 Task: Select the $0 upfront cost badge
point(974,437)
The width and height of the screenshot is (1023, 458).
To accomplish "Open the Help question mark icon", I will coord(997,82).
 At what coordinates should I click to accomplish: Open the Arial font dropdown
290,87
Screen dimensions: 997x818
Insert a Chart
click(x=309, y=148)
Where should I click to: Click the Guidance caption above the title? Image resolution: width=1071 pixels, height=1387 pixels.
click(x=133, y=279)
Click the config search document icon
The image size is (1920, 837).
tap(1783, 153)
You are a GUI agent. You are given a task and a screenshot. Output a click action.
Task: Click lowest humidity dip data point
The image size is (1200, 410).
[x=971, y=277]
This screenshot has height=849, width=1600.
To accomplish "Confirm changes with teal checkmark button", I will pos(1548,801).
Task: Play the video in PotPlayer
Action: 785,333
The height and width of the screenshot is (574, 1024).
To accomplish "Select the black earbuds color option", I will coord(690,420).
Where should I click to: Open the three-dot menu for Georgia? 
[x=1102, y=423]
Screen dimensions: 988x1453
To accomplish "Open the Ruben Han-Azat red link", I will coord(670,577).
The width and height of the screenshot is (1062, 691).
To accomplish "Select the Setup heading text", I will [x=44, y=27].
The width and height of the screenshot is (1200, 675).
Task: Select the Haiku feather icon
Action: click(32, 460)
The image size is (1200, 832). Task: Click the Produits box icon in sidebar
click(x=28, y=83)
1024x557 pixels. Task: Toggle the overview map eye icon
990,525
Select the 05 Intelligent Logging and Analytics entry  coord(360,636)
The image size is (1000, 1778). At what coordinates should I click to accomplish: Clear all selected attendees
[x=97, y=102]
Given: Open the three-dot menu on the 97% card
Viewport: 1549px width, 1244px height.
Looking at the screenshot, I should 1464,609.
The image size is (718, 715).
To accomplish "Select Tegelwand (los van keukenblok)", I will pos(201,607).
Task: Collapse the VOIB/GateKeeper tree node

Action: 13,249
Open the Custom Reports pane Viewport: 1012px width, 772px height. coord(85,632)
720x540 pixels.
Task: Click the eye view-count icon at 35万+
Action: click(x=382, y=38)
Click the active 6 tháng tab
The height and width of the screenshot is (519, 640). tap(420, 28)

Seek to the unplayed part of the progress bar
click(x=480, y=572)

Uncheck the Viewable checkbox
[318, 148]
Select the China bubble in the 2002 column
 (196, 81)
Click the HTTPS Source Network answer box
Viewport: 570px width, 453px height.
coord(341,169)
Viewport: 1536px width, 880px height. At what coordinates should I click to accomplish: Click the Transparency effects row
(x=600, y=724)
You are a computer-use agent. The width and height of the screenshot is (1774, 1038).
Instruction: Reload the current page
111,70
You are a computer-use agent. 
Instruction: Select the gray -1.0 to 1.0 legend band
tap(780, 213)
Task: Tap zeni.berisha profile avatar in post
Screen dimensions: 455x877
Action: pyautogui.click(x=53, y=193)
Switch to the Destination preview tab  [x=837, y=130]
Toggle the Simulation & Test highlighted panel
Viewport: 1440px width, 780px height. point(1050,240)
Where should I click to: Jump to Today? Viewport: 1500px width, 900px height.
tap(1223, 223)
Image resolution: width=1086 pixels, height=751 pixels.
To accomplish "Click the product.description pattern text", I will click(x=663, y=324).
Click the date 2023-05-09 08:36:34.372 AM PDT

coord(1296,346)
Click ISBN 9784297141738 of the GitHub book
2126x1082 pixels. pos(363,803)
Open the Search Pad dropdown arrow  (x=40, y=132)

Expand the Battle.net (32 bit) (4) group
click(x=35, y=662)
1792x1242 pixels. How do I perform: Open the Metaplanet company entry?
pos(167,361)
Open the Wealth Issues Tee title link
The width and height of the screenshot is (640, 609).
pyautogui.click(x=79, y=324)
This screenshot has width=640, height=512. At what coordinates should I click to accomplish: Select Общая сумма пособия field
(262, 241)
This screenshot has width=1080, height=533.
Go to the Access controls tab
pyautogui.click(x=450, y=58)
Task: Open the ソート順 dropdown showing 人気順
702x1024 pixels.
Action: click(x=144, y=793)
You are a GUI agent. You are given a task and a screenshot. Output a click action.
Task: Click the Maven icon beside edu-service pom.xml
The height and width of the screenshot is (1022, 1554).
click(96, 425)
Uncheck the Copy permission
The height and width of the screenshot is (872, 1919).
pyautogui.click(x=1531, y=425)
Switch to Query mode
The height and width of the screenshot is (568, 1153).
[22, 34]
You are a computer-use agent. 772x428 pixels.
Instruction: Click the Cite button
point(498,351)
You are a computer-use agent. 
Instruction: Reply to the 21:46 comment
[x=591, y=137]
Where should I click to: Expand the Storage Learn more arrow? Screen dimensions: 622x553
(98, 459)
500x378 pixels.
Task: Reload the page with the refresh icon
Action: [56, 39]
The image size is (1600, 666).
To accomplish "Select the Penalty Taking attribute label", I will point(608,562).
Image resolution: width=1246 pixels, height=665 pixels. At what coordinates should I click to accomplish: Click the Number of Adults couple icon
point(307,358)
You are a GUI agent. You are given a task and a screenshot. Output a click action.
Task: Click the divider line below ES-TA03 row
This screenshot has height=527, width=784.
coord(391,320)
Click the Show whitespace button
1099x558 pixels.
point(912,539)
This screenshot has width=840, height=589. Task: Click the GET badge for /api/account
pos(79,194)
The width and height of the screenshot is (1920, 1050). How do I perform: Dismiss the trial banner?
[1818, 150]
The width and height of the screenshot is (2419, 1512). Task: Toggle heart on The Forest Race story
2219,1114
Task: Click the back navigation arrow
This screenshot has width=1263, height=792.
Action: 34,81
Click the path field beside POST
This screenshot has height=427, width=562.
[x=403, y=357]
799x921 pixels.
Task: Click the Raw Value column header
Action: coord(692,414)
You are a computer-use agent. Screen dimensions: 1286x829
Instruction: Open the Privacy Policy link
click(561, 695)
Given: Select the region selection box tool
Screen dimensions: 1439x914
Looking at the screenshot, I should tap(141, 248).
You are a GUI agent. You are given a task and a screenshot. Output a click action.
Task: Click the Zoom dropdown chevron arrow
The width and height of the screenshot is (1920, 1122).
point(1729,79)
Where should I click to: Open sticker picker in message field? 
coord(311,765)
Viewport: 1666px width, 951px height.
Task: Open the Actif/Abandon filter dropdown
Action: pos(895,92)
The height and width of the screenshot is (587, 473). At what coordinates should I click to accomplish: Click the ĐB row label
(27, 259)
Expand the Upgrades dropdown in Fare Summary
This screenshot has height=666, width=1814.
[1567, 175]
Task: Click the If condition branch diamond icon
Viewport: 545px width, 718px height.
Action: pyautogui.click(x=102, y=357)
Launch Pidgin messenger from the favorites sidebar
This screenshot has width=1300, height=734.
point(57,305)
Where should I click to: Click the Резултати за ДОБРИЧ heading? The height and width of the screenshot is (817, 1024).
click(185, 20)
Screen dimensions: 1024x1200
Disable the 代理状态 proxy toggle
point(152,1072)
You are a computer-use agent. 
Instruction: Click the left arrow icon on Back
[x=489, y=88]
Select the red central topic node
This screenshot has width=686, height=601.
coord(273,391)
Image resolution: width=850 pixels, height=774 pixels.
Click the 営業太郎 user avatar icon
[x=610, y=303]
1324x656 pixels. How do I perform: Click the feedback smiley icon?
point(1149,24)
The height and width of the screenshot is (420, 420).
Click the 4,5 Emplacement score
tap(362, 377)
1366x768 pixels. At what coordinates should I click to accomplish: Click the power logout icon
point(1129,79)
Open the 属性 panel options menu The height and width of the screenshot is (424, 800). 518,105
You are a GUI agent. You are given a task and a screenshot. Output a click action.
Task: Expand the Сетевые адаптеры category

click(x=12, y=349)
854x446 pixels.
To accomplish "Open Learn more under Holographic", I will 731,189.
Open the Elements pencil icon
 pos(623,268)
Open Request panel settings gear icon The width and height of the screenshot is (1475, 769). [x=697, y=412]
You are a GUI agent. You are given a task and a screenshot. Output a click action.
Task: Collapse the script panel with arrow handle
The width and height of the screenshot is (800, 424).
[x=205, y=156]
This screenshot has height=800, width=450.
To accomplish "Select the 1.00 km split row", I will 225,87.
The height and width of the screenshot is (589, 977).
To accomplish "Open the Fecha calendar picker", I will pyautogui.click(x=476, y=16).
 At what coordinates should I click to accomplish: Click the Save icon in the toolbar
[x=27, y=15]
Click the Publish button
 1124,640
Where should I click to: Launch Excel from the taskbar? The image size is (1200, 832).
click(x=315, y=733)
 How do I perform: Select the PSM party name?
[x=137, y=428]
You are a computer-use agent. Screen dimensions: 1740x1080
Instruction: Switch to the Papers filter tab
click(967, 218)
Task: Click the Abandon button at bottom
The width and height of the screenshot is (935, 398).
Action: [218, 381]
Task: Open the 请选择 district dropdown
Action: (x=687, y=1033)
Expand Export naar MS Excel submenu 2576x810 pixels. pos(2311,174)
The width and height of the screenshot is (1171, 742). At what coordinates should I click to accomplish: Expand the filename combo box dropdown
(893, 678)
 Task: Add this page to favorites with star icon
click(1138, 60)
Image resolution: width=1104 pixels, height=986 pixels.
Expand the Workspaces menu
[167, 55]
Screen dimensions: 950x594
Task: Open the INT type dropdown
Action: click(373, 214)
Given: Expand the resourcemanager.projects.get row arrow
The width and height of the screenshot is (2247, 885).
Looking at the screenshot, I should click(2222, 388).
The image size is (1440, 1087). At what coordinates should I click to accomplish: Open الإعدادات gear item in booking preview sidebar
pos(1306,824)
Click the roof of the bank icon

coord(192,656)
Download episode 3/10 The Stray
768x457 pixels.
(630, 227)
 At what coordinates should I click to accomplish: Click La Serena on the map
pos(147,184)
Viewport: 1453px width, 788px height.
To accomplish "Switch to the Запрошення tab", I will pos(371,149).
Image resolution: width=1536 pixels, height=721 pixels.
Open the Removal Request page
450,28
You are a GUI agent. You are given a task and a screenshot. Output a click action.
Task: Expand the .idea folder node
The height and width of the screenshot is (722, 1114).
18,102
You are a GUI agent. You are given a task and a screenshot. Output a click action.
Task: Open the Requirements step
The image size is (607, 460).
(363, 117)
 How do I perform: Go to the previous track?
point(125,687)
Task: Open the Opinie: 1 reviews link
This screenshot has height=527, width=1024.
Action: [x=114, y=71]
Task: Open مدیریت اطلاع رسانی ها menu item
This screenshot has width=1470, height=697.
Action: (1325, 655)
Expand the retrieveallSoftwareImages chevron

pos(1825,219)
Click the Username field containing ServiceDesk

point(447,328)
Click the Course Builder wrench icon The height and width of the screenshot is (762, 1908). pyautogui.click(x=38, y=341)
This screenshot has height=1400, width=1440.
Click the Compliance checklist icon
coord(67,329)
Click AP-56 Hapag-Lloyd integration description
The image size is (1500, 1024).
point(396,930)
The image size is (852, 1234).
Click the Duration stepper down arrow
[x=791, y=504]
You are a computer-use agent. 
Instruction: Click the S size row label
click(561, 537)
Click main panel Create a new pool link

Task to carry out:
From the entries above, give again exactly the lines running from the line with "1024x557 pixels. Task: Toggle" to the line with "Given: Open the"; include both of those lines.

Task response:
1024x557 pixels. Task: Toggle the overview map eye icon
990,525
Select the 05 Intelligent Logging and Analytics entry  coord(360,636)
The image size is (1000, 1778). At what coordinates should I click to accomplish: Clear all selected attendees
[x=97, y=102]
Given: Open the three-dot menu on the 97% card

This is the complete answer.